En el último año y medio, 78 trabajadores del Estado rionegrino fueron desvinculados por resoluciones de la Junta de Disciplina, según confirmó el Gobierno provincial. La mayoría de las sanciones se vinculan con inasistencias reiteradas, inconductas y abandonos de servicio.
Un informe oficial detalló que desde principios de 2024 se aplicaron 428 sanciones en total, que incluyen 74 cesantías, 4 exoneraciones y 350 suspensiones. Además, se emitieron 21 apercibimientos y se iniciaron 144 sumarios administrativos, de los cuales 37 terminaron en sobreseimientos.

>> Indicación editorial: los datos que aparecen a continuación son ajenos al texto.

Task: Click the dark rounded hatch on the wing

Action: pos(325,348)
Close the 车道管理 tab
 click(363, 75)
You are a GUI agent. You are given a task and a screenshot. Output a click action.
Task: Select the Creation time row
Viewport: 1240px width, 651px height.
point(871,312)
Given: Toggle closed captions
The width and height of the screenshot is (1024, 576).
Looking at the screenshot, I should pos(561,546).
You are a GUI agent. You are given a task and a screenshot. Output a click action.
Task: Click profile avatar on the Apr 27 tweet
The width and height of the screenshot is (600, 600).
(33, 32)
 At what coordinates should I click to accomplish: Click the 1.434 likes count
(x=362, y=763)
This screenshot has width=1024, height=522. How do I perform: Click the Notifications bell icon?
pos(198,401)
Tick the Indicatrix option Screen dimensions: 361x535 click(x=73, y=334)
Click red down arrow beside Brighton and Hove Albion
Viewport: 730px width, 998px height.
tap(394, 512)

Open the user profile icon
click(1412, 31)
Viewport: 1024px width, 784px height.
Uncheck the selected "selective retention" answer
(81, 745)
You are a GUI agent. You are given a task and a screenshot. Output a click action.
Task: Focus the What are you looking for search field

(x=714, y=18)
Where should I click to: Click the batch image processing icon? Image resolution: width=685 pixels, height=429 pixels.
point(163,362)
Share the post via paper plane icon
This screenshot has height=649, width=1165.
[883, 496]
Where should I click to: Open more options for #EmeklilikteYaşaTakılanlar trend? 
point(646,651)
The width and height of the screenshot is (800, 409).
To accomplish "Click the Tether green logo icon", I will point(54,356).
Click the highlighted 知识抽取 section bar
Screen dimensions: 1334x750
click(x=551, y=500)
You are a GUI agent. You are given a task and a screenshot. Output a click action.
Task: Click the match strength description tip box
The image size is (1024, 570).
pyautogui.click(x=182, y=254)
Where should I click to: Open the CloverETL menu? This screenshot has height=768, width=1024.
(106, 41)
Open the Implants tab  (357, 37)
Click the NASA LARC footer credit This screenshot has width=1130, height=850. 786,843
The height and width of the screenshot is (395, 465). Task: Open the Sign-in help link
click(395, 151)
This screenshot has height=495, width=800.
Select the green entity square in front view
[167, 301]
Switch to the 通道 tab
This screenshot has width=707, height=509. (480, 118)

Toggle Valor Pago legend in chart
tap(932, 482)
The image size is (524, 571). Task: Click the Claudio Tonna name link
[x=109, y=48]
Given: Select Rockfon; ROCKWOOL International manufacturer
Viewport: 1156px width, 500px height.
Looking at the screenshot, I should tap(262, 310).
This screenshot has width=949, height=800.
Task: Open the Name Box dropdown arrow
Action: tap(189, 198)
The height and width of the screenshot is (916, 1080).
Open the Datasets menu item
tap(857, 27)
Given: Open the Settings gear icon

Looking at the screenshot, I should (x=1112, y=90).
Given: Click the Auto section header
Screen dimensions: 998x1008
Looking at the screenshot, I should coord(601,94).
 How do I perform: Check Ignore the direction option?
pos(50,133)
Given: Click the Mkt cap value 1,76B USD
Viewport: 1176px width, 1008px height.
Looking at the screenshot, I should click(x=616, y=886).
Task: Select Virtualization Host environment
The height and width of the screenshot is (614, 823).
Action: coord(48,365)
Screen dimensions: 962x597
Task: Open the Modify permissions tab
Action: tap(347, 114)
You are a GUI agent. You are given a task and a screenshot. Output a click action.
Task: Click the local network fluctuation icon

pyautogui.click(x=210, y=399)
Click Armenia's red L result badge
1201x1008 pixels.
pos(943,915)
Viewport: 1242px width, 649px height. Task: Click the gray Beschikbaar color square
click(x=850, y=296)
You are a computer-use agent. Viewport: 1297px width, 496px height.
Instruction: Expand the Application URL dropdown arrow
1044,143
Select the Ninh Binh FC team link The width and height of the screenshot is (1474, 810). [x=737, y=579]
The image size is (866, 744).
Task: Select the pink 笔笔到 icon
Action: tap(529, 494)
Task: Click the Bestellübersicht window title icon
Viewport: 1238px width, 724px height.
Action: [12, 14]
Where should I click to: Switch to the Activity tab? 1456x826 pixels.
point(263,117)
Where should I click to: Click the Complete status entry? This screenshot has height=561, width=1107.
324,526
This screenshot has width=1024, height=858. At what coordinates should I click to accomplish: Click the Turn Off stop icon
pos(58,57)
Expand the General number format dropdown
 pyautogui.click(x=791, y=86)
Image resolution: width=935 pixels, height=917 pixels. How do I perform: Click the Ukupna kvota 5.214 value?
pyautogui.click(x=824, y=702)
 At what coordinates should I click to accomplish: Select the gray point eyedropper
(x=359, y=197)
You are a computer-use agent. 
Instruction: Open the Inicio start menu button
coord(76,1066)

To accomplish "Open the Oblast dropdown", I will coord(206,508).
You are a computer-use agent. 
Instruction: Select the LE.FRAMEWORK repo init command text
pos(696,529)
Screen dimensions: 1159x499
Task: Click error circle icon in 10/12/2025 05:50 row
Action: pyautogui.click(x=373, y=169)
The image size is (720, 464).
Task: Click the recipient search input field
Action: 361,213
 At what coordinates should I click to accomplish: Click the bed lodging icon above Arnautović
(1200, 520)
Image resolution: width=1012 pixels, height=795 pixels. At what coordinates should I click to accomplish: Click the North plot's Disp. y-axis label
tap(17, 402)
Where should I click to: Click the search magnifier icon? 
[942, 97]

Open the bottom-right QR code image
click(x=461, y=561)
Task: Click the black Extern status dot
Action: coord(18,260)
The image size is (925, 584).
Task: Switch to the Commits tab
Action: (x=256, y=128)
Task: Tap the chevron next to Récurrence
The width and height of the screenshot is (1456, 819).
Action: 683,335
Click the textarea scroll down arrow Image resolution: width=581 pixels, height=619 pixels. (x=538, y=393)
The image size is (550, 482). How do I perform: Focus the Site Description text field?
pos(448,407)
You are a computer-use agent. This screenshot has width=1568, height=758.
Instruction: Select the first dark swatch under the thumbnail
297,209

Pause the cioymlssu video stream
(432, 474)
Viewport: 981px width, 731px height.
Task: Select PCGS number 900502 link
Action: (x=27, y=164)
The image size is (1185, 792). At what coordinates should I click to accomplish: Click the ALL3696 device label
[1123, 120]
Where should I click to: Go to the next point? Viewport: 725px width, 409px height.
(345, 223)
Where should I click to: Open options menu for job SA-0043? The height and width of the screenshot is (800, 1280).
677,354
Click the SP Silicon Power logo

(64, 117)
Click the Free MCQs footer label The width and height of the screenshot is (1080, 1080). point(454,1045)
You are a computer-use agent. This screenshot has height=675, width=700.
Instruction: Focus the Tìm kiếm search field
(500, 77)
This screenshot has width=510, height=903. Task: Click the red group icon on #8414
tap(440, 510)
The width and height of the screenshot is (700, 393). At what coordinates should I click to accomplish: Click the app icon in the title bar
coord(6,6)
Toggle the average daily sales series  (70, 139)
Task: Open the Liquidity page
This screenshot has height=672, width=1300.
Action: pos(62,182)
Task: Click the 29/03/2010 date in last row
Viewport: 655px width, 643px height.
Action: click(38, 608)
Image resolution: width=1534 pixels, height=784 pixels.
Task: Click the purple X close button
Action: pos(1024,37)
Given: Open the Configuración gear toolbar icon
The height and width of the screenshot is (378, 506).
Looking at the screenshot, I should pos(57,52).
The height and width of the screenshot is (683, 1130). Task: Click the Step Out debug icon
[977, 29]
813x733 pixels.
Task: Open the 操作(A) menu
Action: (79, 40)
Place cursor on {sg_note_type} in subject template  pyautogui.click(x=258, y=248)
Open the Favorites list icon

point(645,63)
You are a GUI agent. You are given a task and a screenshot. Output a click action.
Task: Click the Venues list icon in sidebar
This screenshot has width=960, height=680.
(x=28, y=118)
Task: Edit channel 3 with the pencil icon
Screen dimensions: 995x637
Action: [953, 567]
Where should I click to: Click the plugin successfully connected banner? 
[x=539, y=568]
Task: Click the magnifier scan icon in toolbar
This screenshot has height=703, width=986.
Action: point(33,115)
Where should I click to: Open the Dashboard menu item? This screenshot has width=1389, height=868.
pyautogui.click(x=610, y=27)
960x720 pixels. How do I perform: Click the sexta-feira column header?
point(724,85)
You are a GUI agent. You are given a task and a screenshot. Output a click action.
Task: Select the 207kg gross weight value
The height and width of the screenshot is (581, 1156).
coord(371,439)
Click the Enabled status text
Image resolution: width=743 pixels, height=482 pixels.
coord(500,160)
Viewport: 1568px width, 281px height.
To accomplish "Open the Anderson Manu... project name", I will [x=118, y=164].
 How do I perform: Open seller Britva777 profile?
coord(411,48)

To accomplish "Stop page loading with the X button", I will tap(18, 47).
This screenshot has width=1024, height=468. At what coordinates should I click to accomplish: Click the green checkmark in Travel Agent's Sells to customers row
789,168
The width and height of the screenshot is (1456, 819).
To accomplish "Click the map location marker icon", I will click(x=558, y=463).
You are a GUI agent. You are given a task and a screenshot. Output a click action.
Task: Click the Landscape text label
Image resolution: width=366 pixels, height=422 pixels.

Las medidas disciplinarias fueron tomadas en el marco de la Ley N° 3487, que regula el Estatuto General y Básico del Personal de la Administración Pública. Esta norma contempla distintos tipos de sanción, desde apercibimientos hasta exoneraciones en casos de mayor gravedad.
“Las sanciones son necesarias para ordenar la gestión, cuidar los recursos públicos y respaldar a los trabajadores que cumplen”, afirmó la secretaria de la Función Pública, Tania Lastra. Y agregó: “Un Estado eficiente también se construye reconociendo a quienes sostienen el funcionamiento de los servicios y actuando con firmeza ante quienes incumplen”.
El procedimiento disciplinario comienza con un sumario administrativo, a cargo de instructores especializados que reúnen pruebas y elaboran un informe. La resolución queda en manos de la Junta de Disciplina, integrada por funcionarios y representantes gremiales de ATE y UPCN.
Entre las irregularidades más frecuentes se encuentran las llegadas tarde reiteradas, conflictos entre compañeros y, en los casos más graves, condenas penales. Las sanciones más severas ,como la exoneración, se aplican ante delitos dolosos con condena efectiva o contra la administración pública.